## xOBA and Using Statcast Data To Measure Offense

For many years, I couldn’t wait to get my hands on batted ball velocity and launch angle data. When Statcast data became public last year, I wasted no time jumping in and playing around with the data. Last season, I began to develop a series of stats using information from Statcast, the fruits of which are what I call xOBA and xBABIP, with various spin off stats such as xRA (expected runs average for pitchers).

Over time, I hope to delve deeper into these stats, how I think they may be useful, and some interesting results I have found, but before all of that, I bet you’re curious how they are calculated.

I begin by splitting the launch angles for every batted ball into 5 degree by 5 degree windows. The vertical angle is provided by the Statcast data, while the horizontal component must be estimated using the Gameday location coordinates. Using Gameday to estimate the horizontal angle isn’t the best system out there, it certainly introduces a certain degree of error, but it is the best I have to work with at the moment.

Once split into 5 degree x 5 degree windows, I am left with a grid that is 36 units wide and 36 units tall (180 degrees/5 = 36). However, obviously half of those horizontal grids are far out of play, so it actually drops to about 20 wide by 36 tall, giving me about 720 windows.

Next, I split each of these windows into exit velocities using 2mph buckets. Batted balls seem to top out around 120mph, so that makes for 60 buckets per window, and when multiplied by the 720 windows, it amounts to around 43 thousand theoretically usable buckets to work with. However, in practice this drops to around 15 thousand or so, since many of the buckets are highly improbable combinations.

The largest buckets, at the moment, have several hundred to a thousand balls in them, while many buckets have 1 or 2. That is the nature of the process, though. I decided to accept that many of the buckets will be underrepresented in order to have higher resolution for the more likely combinations.
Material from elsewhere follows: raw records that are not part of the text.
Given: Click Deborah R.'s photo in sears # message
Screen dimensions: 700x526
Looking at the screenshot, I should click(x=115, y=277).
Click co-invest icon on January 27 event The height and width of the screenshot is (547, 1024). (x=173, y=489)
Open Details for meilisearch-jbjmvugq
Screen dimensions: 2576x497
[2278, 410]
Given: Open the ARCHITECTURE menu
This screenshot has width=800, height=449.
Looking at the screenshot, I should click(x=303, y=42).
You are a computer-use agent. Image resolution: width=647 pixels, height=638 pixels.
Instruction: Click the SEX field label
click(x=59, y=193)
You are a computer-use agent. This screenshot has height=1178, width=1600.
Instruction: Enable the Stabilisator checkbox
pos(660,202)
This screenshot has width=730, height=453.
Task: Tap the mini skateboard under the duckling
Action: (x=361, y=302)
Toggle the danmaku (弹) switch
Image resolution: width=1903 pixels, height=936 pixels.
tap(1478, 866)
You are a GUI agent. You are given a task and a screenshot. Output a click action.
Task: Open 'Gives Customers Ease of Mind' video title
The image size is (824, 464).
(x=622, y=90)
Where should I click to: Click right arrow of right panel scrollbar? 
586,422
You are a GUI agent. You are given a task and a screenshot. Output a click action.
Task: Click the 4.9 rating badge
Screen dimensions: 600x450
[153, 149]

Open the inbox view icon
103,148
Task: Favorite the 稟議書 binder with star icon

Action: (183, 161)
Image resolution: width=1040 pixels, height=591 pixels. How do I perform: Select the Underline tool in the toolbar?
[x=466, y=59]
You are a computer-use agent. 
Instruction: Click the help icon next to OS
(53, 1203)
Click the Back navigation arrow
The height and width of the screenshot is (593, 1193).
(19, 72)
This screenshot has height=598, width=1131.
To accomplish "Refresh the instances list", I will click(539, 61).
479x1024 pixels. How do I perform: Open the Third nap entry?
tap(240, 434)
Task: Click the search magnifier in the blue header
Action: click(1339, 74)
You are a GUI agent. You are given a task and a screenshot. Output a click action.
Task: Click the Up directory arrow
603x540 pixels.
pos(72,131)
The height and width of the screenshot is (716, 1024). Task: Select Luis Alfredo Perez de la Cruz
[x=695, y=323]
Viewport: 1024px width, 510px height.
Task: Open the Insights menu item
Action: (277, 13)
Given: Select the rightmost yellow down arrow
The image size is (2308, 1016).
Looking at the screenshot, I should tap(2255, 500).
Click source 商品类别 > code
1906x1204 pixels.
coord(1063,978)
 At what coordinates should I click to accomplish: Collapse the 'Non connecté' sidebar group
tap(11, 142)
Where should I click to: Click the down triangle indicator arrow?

I suppose in some future iteration, the smaller buckets could be combined in some manner, but for the moment they are not.

For each bucket, I find how many go for 1, 2, 3 or 4 bases, where reaching on an error is considered 1 base, and divide each by the total population of the bucket. I then multiply these odds by their associated linear weights, which I grab from the FanGraphs guts page, to give me an xOBA value for each batted ball. Walk and hit by pitch events are given their appropriate values as well in the process. I also sum the probabilities for 1, 2 and 3 bases for each bucket, giving me an xBABIP value for each.

After doing all of these steps, I am left with a table containing information about the batter, pitcher, all of the PITCHf/x and Statcast information, plus these xOBA and xBABIP values for every plate appearance dating from the beginning of 2015 up through today. I can then find averages for these values using player IDs, teams, all sorts of splits including pitch type or location, lefty/righty, home/away, early/late. Just about anything you can imagine.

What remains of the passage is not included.